Many of these charities were closed down and their assets frozen. This campaign was later widened to include charitable organizations in Saudi Arabia, Kuwait, Bahrain, Qatar, Oman and the UAE, the Dawn reported.

“This is not the first time that the United States has targeted Arab and Islamic charities,” Joseph Abboud, the author of the Dawn article said. “These organizations have been playing a major role in building bridges between Muslims in various countries by providing aid and relief where they are most needed, as well as by helping the wealthy channel their donations to worthy causes.”

“During the last two decades, Islamic charities were a thorn in the eyes of the West, especially the Church-run charities that had hitherto monopolized aid to Asia and Africa,” Abboud continued.

“The real aim of the campaign targeting Islamic charities, supporters say, is to deprive the Gulf states of effective tools to provide humanitarian aid, thus restoring the monopoly of Western organizations,” Abboud said.

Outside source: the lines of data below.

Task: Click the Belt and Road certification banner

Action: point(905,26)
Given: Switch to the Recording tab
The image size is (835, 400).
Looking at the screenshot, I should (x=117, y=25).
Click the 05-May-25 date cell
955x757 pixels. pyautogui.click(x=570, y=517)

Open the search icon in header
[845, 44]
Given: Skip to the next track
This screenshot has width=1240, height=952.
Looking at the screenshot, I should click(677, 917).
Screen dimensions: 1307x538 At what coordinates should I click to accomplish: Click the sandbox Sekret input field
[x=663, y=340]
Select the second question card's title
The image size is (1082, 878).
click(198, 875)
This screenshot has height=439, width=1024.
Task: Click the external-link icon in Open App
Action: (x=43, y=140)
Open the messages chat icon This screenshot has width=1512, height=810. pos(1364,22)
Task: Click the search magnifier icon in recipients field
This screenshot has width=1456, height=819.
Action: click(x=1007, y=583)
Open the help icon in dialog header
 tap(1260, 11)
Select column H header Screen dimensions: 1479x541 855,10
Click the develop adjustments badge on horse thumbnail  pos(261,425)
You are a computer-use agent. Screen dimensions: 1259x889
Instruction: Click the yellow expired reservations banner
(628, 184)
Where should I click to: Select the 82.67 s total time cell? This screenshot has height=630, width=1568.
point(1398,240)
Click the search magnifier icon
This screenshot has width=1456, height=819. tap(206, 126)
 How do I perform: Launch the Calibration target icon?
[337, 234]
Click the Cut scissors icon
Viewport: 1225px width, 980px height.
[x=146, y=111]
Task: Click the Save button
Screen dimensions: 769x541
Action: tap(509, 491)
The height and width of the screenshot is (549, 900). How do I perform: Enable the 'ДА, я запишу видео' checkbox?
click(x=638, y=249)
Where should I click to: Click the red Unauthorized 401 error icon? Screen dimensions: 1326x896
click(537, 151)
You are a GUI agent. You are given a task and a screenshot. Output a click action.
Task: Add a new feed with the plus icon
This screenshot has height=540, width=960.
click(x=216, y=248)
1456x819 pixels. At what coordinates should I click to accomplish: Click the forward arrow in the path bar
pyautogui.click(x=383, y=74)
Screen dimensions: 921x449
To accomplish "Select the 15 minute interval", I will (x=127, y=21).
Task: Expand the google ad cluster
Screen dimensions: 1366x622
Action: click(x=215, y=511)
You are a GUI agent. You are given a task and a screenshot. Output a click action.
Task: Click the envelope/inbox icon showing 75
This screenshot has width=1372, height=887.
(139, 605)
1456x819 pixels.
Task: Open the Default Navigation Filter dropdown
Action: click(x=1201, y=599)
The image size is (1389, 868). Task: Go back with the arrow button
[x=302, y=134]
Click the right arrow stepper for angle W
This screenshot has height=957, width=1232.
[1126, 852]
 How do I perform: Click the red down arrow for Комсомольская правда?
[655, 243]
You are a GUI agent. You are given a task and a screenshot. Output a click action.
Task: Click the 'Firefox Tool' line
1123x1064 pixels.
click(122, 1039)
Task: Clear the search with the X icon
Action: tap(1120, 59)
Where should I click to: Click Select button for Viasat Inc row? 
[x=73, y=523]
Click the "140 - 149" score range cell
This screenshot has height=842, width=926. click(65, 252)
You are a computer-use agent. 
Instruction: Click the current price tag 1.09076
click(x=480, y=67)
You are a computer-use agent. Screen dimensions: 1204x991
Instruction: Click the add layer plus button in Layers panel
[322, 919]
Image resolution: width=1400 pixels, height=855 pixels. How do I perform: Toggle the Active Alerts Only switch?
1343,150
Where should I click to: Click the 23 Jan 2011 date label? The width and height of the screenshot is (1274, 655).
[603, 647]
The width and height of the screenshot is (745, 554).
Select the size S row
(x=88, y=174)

However, some Gulf intellectuals suggest that Church-run Western charities have a longer history of supporting ‘terror’. “They point to the various insurgences and separatists movements that have been funded, both overtly and covertly, by Western NGOs without attracting any criticism for exceeding their humanitarian remit,” Abboud wrote.

Abboud cited two examples of this, pointing out that “the support of the World Council of Churches to southern Sudanese rebels, as well as the support to them in Nigeria aided the secessionist movement in Biafra.

“Other Western humanitarian organizations used the umbrella of relief work to provide material aid to secessionists in Northern Ireland and East Timor,” Abboud said

However, despite the widespread violence, no one called for the Church-oriented aid to be suspended.